We need to find a number that is divisible by all the numbers from 1 to 10. These numbers are: 1, 2, 3, 4, 5, 6, 7, 8, 9, and 10.

**step3** Breaking down each number into its basic components

To find the Least Common Multiple, we look at the smallest prime numbers (like 2, 3, 5, 7, etc.) that multiply together to make each of our numbers:
* 1 doesn't have prime factors other than 1 itself, so we don't need to consider it for building our LCM.
* 2 is already a prime number.
* 3 is already a prime number.
* 4 can be broken down into $$2 \times 2$$.
* 5 is already a prime number.
* 6 can be broken down into $$2 \times 3$$.
* 7 is already a prime number.
* 8 can be broken down into $$2 \times 2 \times 2$$.
* 9 can be broken down into $$3 \times 3$$.
* 10 can be broken down into $$2 \times 5$$.

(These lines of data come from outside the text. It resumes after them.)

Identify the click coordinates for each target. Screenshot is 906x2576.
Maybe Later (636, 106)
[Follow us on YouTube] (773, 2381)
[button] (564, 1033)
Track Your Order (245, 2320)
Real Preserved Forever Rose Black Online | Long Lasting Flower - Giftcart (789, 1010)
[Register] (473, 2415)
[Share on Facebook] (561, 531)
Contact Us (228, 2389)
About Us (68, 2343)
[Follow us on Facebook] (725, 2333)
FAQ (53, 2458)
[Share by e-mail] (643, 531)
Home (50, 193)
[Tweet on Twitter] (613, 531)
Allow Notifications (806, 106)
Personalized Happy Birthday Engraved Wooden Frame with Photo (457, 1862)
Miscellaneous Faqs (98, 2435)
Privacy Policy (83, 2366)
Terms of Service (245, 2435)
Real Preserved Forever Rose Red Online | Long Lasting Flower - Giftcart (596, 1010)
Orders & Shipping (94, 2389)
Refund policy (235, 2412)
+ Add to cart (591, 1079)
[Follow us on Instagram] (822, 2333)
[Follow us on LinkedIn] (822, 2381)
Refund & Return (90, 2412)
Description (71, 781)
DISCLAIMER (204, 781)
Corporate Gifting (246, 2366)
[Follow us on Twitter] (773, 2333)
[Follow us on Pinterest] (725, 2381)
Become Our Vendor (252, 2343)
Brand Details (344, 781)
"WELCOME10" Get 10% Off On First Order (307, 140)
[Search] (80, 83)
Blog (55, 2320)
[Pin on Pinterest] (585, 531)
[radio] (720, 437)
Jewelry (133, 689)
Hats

**step4** Identifying the maximum requirement for each basic component

Now, we look at all the basic components (prime numbers) we found and see what is the maximum number of times each one appears in any of our original numbers:
* For the number 2:
* 2 has one 2.
* 4 has two 2s ($$2 \times 2$$).
* 6 has one 2.
* 8 has three 2s ($$2 \times 2 \times 2$$).
* 10 has one 2.
The most 2s we need is three (from the number 8), which means we need $$2 \times 2 \times 2 = 8$$ as a factor.
* For the number 3:
* 3 has one 3.
* 6 has one 3.
* 9 has two 3s ($$3 \times 3$$).
The most 3s we need is two (from the number 9), which means we need $$3 \times 3 = 9$$ as a factor.
* For the number 5:
* 5 has one 5.
* 10 has one 5.
The most 5s we need is one, which means we need $$5$$ as a factor.
* For the number 7:
* 7 has one 7.
The most 7s we need is one, which means we need $$7$$ as a factor.

**step5** Calculating the Least Common Multiple

To find the least number divisible by all numbers from 1 to 10, we multiply these essential components we identified in the previous step:
We need $$8$$ (from the 2s), $$9$$ (from the 3s), $$5$$ (from the 5s), and $$7$$ (from the 7s).
So, the calculation is: $$8 \times 9 \times 5 \times 7$$
First, multiply $$8 \times 9 = 72$$.
Next, multiply $$72 \times 5 = 360$$.
Finally, multiply $$360 \times 7 = 2520$$.

**step6** Stating the final answer

The least number that is divisible by all the numbers from 1 to 10 (both inclusive) is 2520.